Task directions: Rename "Fetch Data" to "Load Data" in the lines from the one containing "Task: Toggle the Use POST method switch" up to and including the one containing "[x=521, y=144]". Return only those lines, with everything else left unchanged.

[Lines for locating text and elements]
□ □ □
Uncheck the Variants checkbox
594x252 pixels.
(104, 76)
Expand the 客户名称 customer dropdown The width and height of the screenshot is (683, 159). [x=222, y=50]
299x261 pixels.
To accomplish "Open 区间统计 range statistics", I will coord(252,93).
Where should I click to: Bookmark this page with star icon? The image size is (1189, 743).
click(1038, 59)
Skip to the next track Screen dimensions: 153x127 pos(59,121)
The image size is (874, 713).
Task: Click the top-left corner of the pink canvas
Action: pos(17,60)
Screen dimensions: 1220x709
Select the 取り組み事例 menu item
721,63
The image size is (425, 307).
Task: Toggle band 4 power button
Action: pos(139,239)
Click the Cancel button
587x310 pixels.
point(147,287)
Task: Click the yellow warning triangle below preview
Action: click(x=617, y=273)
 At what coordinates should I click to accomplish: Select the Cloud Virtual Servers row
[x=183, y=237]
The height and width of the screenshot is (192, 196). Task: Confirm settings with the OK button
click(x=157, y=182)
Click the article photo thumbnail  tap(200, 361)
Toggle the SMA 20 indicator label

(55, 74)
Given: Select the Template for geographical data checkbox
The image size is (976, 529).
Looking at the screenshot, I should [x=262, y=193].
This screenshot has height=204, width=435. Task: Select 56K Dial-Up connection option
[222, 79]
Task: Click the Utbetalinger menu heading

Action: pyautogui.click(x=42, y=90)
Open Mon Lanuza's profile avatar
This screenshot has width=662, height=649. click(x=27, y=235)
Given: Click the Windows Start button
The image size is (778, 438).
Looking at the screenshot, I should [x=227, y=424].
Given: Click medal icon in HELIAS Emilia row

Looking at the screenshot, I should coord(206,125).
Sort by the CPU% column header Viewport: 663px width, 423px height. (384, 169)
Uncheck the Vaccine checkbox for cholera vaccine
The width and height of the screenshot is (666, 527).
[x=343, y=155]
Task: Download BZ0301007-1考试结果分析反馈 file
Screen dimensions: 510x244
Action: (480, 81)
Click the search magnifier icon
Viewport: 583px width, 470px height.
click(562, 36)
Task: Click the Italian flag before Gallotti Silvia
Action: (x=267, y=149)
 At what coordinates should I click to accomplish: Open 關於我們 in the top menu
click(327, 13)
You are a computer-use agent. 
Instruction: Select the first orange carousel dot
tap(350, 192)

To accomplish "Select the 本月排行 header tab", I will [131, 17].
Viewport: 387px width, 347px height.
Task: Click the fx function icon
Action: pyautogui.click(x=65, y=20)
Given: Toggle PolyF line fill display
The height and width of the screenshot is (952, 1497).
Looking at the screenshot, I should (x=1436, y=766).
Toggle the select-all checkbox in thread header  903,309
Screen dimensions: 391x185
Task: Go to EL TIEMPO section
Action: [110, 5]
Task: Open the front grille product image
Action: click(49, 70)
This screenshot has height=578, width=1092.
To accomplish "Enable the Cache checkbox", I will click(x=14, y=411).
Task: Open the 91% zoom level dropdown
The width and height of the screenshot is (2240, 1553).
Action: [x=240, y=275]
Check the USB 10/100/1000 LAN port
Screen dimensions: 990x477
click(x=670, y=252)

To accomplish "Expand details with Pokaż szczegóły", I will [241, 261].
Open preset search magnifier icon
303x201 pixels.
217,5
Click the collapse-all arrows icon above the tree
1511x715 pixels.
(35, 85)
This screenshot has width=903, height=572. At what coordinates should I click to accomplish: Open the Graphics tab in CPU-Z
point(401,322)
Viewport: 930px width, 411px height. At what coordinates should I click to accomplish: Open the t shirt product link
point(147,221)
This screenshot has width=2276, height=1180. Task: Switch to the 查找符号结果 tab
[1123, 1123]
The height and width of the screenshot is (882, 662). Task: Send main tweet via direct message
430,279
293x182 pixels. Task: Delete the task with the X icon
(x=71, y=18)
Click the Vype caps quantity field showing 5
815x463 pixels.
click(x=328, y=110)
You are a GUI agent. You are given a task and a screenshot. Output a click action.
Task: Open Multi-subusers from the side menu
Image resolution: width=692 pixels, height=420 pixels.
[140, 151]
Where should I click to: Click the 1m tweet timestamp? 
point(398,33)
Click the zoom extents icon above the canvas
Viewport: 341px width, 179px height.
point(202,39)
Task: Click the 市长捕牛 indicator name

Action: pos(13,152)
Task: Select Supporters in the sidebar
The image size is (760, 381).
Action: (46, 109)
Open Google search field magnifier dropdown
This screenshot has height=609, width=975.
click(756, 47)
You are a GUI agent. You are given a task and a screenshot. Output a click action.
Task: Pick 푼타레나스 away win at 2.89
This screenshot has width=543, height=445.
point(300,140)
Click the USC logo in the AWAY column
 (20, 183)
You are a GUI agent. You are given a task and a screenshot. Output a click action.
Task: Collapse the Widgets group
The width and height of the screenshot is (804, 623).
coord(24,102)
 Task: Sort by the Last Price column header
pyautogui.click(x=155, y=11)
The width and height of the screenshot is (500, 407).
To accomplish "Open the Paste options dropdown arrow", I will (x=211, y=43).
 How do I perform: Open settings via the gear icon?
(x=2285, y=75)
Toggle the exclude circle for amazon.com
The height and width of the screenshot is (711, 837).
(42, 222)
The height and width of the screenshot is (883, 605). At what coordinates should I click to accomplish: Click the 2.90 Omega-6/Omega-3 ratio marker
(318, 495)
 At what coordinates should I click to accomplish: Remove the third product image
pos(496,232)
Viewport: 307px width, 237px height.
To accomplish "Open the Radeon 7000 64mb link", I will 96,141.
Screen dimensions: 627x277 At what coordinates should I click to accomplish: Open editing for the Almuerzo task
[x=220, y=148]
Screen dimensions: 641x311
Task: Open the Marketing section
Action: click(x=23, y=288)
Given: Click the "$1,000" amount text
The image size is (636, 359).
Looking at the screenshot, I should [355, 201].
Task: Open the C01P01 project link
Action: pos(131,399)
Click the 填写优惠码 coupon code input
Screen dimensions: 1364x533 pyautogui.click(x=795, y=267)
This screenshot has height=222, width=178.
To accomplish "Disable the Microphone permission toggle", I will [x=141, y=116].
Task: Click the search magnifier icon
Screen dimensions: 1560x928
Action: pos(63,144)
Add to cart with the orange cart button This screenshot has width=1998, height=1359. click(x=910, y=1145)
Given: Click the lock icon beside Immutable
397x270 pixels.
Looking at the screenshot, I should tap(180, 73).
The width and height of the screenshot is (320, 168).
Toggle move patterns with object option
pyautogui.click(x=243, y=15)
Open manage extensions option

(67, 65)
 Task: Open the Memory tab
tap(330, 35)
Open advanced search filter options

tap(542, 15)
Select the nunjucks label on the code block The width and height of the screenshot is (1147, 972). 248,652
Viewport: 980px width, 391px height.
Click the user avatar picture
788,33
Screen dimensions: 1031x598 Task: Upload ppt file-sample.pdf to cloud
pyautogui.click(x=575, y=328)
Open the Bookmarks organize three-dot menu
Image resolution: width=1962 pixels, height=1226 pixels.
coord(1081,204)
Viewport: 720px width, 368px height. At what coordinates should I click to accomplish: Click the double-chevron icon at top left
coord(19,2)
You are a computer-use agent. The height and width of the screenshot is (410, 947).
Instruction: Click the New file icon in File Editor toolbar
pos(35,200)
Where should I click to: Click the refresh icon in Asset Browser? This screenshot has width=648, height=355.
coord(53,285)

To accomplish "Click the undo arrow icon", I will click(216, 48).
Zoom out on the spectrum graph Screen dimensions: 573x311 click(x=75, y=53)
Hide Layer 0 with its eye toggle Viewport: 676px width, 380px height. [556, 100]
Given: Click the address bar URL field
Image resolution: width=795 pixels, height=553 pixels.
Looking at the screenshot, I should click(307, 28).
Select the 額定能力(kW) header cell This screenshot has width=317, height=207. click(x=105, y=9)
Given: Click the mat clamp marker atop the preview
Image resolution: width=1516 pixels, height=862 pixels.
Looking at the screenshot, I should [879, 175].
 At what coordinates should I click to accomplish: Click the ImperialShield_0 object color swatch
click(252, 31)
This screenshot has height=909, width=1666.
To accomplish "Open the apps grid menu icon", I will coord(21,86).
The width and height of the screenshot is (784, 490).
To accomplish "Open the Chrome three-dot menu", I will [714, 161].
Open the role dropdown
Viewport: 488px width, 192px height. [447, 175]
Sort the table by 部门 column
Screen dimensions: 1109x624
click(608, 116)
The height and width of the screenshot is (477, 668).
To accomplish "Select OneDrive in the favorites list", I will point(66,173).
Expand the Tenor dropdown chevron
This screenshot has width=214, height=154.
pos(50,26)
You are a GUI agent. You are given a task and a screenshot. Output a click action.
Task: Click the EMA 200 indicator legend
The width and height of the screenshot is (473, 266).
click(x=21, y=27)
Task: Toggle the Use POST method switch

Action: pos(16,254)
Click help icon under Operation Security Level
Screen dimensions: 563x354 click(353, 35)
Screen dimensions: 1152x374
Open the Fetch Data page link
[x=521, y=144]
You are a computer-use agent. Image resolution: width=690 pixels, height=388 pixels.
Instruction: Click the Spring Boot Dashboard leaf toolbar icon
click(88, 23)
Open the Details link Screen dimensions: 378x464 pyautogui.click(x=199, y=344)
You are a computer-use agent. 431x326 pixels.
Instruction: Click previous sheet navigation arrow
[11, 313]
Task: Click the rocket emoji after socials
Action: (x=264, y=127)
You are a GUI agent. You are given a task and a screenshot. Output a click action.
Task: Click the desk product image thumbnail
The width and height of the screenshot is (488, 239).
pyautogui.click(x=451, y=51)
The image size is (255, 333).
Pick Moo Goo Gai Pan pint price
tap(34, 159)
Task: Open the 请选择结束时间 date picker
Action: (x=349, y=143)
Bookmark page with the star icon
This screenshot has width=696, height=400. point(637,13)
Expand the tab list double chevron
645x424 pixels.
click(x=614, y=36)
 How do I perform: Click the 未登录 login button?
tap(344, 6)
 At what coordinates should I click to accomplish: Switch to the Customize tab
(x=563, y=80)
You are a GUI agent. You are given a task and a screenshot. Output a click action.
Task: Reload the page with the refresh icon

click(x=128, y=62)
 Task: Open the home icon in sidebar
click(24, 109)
□ □ □
Answer to this task:
Task: Toggle the Use POST method switch

Action: pos(16,254)
Click help icon under Operation Security Level
Screen dimensions: 563x354 click(353, 35)
Screen dimensions: 1152x374
Open the Load Data page link
[x=521, y=144]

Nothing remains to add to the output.